聖川は、神宮寺の条件を了承した。しかし、本当に意味を理解しているのだろうか。

「ただいま」

「おかえり」


こちらを見向きもせず、鉛筆を滑らしている。

神宮寺は何だか気に入らず、聖川に向かい声を荒げた。

「おい、聖川」

「どうした」

「さっきの意味、わかっているのか?」

「わかっている。ただ、今は授業の復習中だ。」

やっとチラリと見たかと思うと、まるでこちらが催促したかのような台詞を返され、また腹がたった。


これでは俺が、聖川としたいみたいじゃあないか。軽い気持ちで放った言葉が重大な意味を持ち始めてしまったようで、神宮寺は焦りを感じた。

聖川が何を考えているのか、よくわからない。


「聖川」

「ん?」


机に向かう聖川をを後ろから抱き締めた。至近距離で見つめても、表情は変わらない。

鉛筆を握る右手を掴んだ。鉛筆が転がる。

「神宮寺っ……」


聖川が初めて焦りを見せる。両腕を固定し、その唇を無理やり奪った。


一番近い距離で聖川を見つめる。

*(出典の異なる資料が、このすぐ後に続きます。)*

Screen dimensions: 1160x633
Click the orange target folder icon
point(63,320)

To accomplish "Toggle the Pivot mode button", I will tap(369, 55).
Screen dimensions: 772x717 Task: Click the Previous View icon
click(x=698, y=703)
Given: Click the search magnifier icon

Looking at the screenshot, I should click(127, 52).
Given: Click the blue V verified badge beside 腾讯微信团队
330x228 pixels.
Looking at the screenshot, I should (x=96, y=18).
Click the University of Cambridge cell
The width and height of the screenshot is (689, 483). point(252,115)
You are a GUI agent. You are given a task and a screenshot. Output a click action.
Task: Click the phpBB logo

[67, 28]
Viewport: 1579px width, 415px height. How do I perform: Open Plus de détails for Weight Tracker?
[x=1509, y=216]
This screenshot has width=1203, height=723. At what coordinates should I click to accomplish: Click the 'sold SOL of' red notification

大きく見開かれた瞳は当惑が伺えた。


固く閉じられた口唇を割り開こうと、舌で触れた。瞬間、強い力で体を振り切られる。


神宮寺は聖川に突き飛ばされる形で後ろ手をついた。



「聖川」

「すまない」

聖川は唇を押さえながら、自身にも言い聞かせるように、呟く。


「すまない、やはり、無理だ」


神宮寺はほとんど無表情で、立ち上がる。

こうなることはわかっていたから、傷付くわけがない。ただ、衝動的に動いてしまった自分を叱咤する。

聖川は初めてだったかもしれない。悪いことをした。


「興が削がれた。行く」

踵を返すと、聖川に呼び止められる。


「待て!神宮寺!」


今さら、何を言おうとするのか。神宮寺は振り返らず、足を進めた。